Semenjak zaman dahulu seperti halnya disebutkan dalam disertasi Azyumardi Azra, Arab Saudi (Makkah) adalah salah satu pusat berkumpulnya para ulama. Bahkan, jaringan ulama yang berada di Arab dan Nusantara saat itu selalu punya simpul atau ‘buhul’ dengan kawasan itu. Tak hanya ibadah, hubungan itu selalu punya kaitan hubungan sekaligus ekonomi-politik. Ingat pada dekade akhir 1700-an di Mataram Surakarta ada surat dari ulama Makkah yang menyerukan perlawanan jihad kepada Belanda. Kopian suratnya tersebar di berbagai masjid yang ada di ibu kota kerajaan itu. Waktunya adalah sebelum datangnya bulan Ramadhan.
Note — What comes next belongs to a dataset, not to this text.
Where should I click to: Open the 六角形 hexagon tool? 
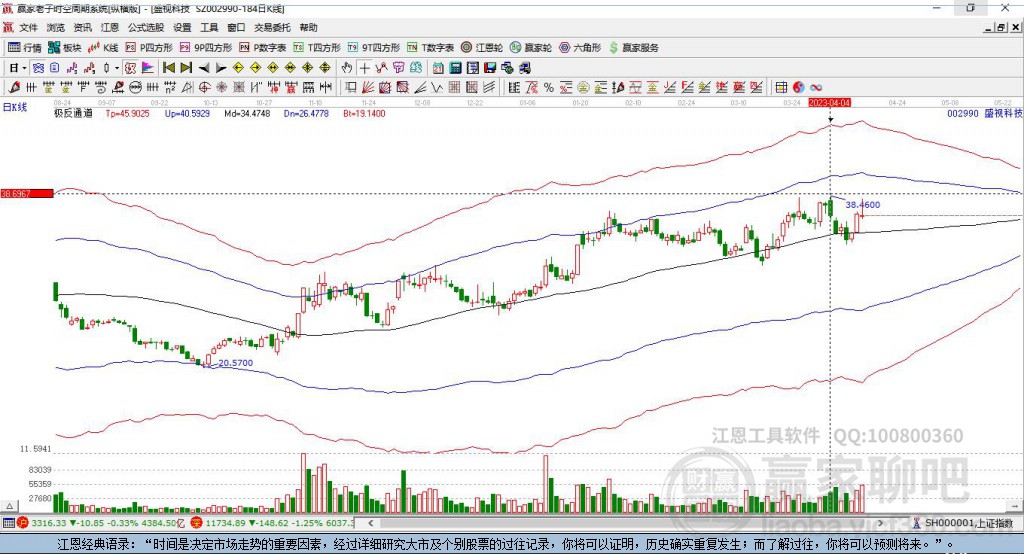(581, 47)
Bahkan, sebelum meletusnya Perang Jawa, di rumah Diponegoro di Tegalrejo lazim orang-orang dari Makkah menginap di rumah yang luas itu. Kedatangan para ulama Makkah di sambut gembira oleh pangeran yang kaya dan merakyat itu. Tak hanya raja dan Pangeran Jawa — seperti Raden Mas Rangsang (Sultan Agung) atau Sultan Banten pada sekitar tahun 1620-an saja yang sudah punya hubungan khusus dengan ‘Syarif Makkah’ — para Sultan di luar Jawa pun punya juga. Bahkan di antara mereka banyak yang pergi secara langsung ke Makkah dengan membawa para pengawalnya.
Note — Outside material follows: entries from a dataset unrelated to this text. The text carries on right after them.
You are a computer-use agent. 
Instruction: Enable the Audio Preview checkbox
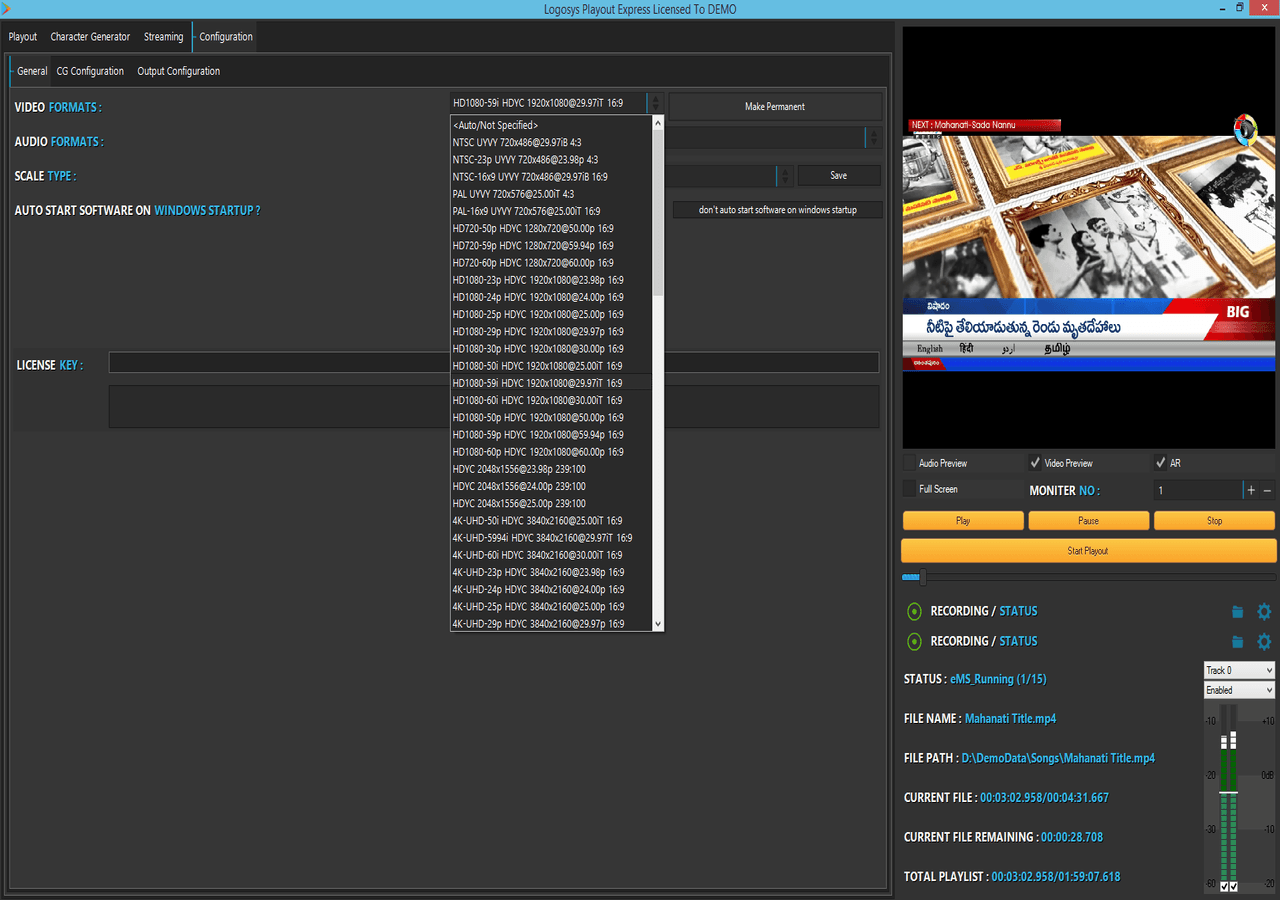[909, 463]
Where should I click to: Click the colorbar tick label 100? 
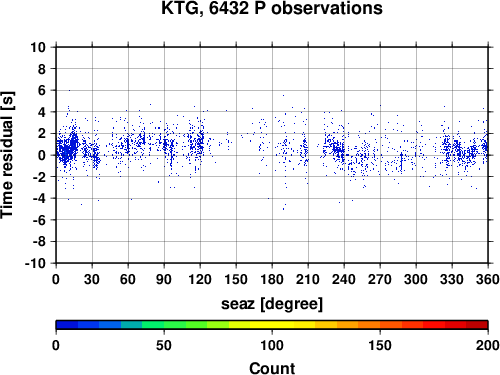click(272, 345)
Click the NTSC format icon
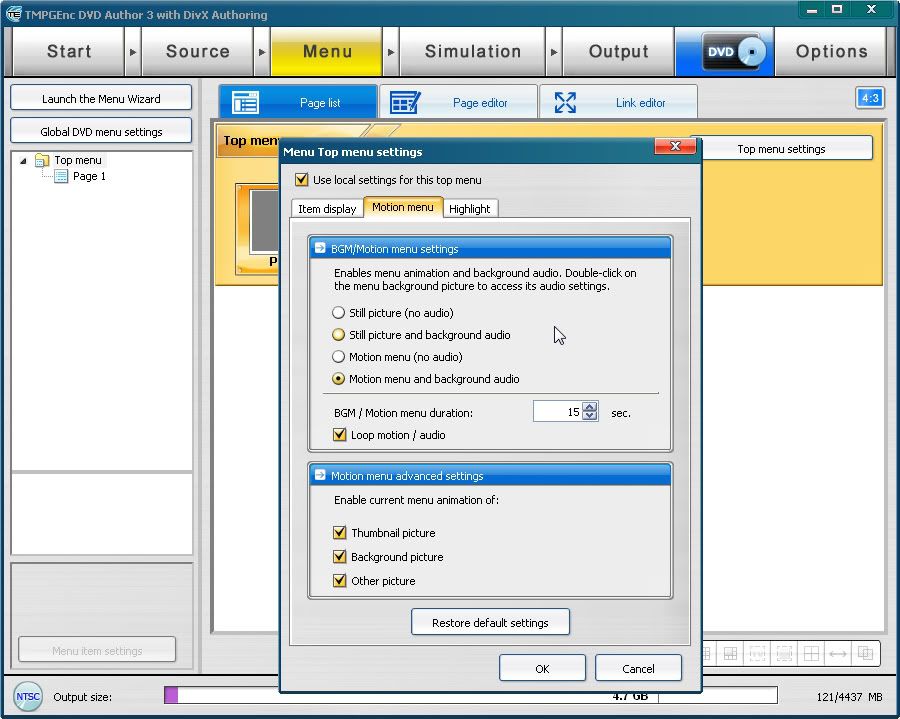This screenshot has height=719, width=900. (x=27, y=697)
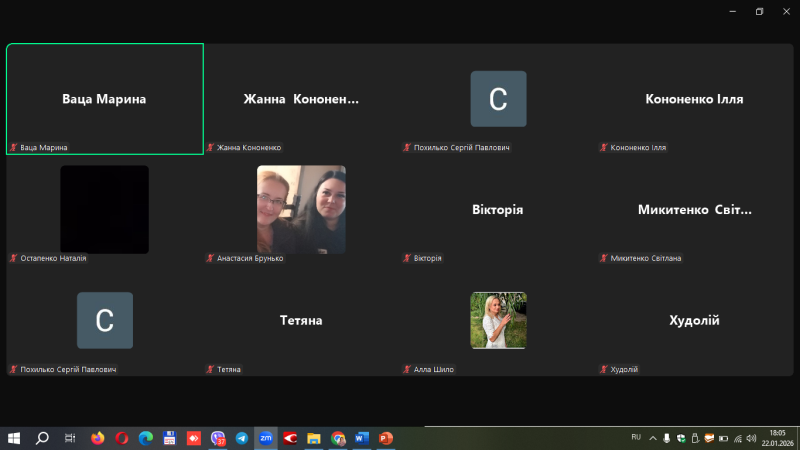
Task: Open Opera browser from the taskbar
Action: tap(121, 438)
Nah, mau tidak mau, hubungan antara pergi tanah suci untuk ibadah atau mencari ilmu (kini sebagian orang Indonesia untuk mencari nafkah) juga berkelindan dengan masalah politik. Bila dulu Sutan Agung mengirimkan utusan untuk meminta restu kepada ’Syarif Makkah’ dan kemudian mendapat hadiah balik berupa pemberian izin pemakaian gelar Sultan dan hadiah kain Kiswah (bendera Tunggul Wulung), hubungan antara politik dengan orang yang datang ke sana banyak pula bersifat lebih teknis.
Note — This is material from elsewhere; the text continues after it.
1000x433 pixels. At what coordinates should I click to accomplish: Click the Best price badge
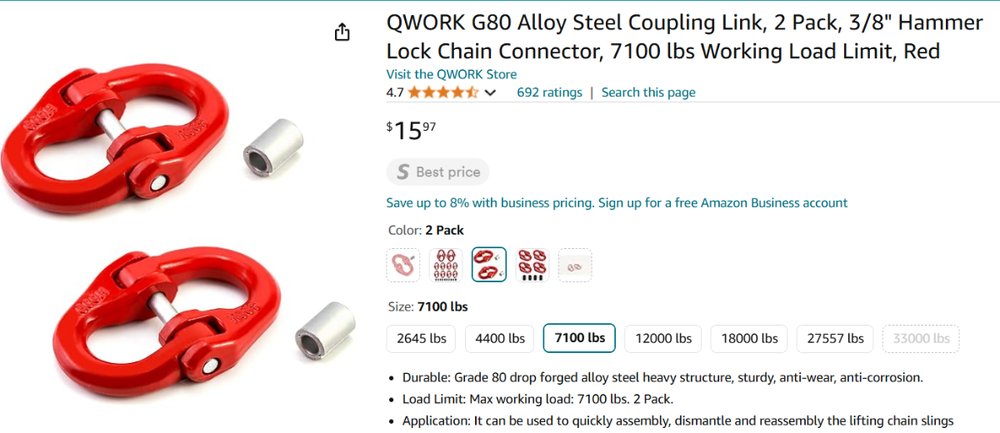(x=438, y=172)
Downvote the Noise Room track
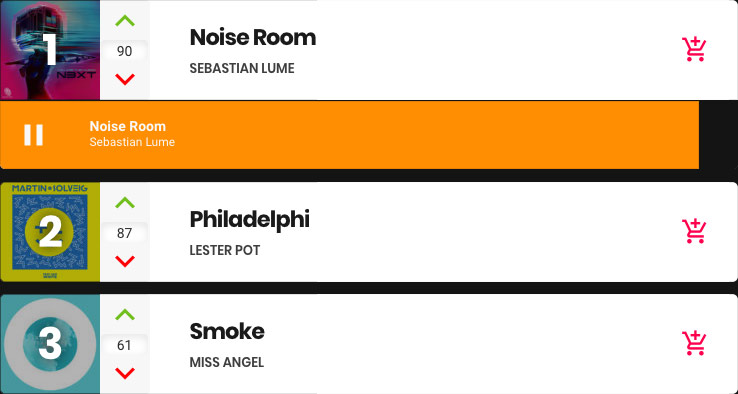 coord(125,79)
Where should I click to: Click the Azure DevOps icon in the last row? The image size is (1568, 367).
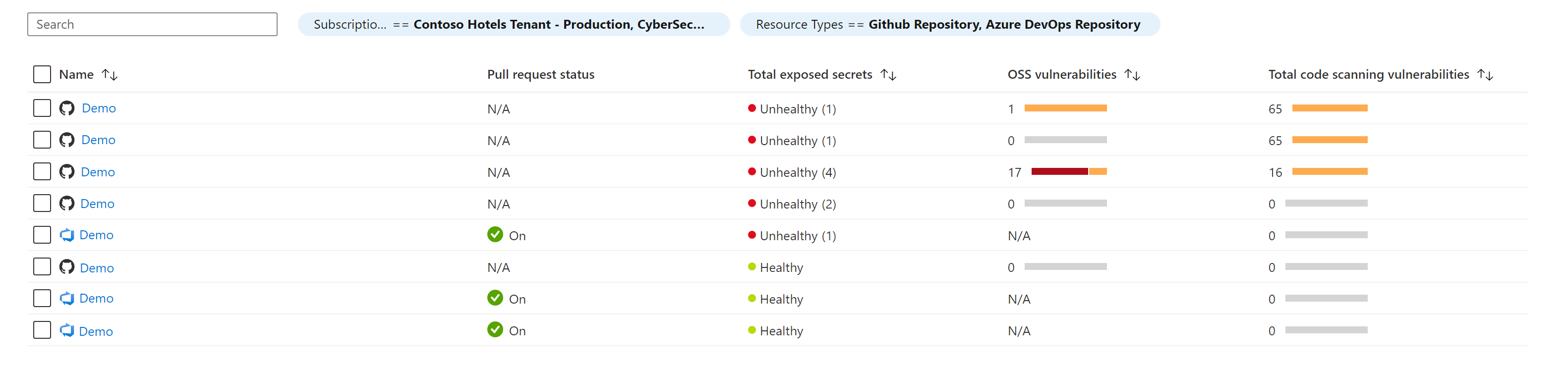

Selain itu, banyak pula catatan ‘Rihlah’ sejak zaman Ibnu Batutah, menuliskan bila pihak penguasa tanah Arabia harus memastikan jaminan pasokan makan dan minum, jaminan keamanan dari pembegalan para penyamun, jaminan sanitasi dan kesehatan, atau yang sangat penting adanya jaminan pasokan air minum untuk berjalan di tengah padang pasir.

Hingga tak heran dan lazim, bila di zaman dulu setiap kafilah (rombongan) yang hendak pergi mengarungi padang pasir dengan naik unta harus mendapat pengawalan legiun tentara serta pengawasan oleh pihak penguasa kala itu, yakni kerajaan Turki. Bukan hanya pengawal militer, petugas kerajaan pun harus ada di setiap titik untuk memastikan lancarnya perjalanan.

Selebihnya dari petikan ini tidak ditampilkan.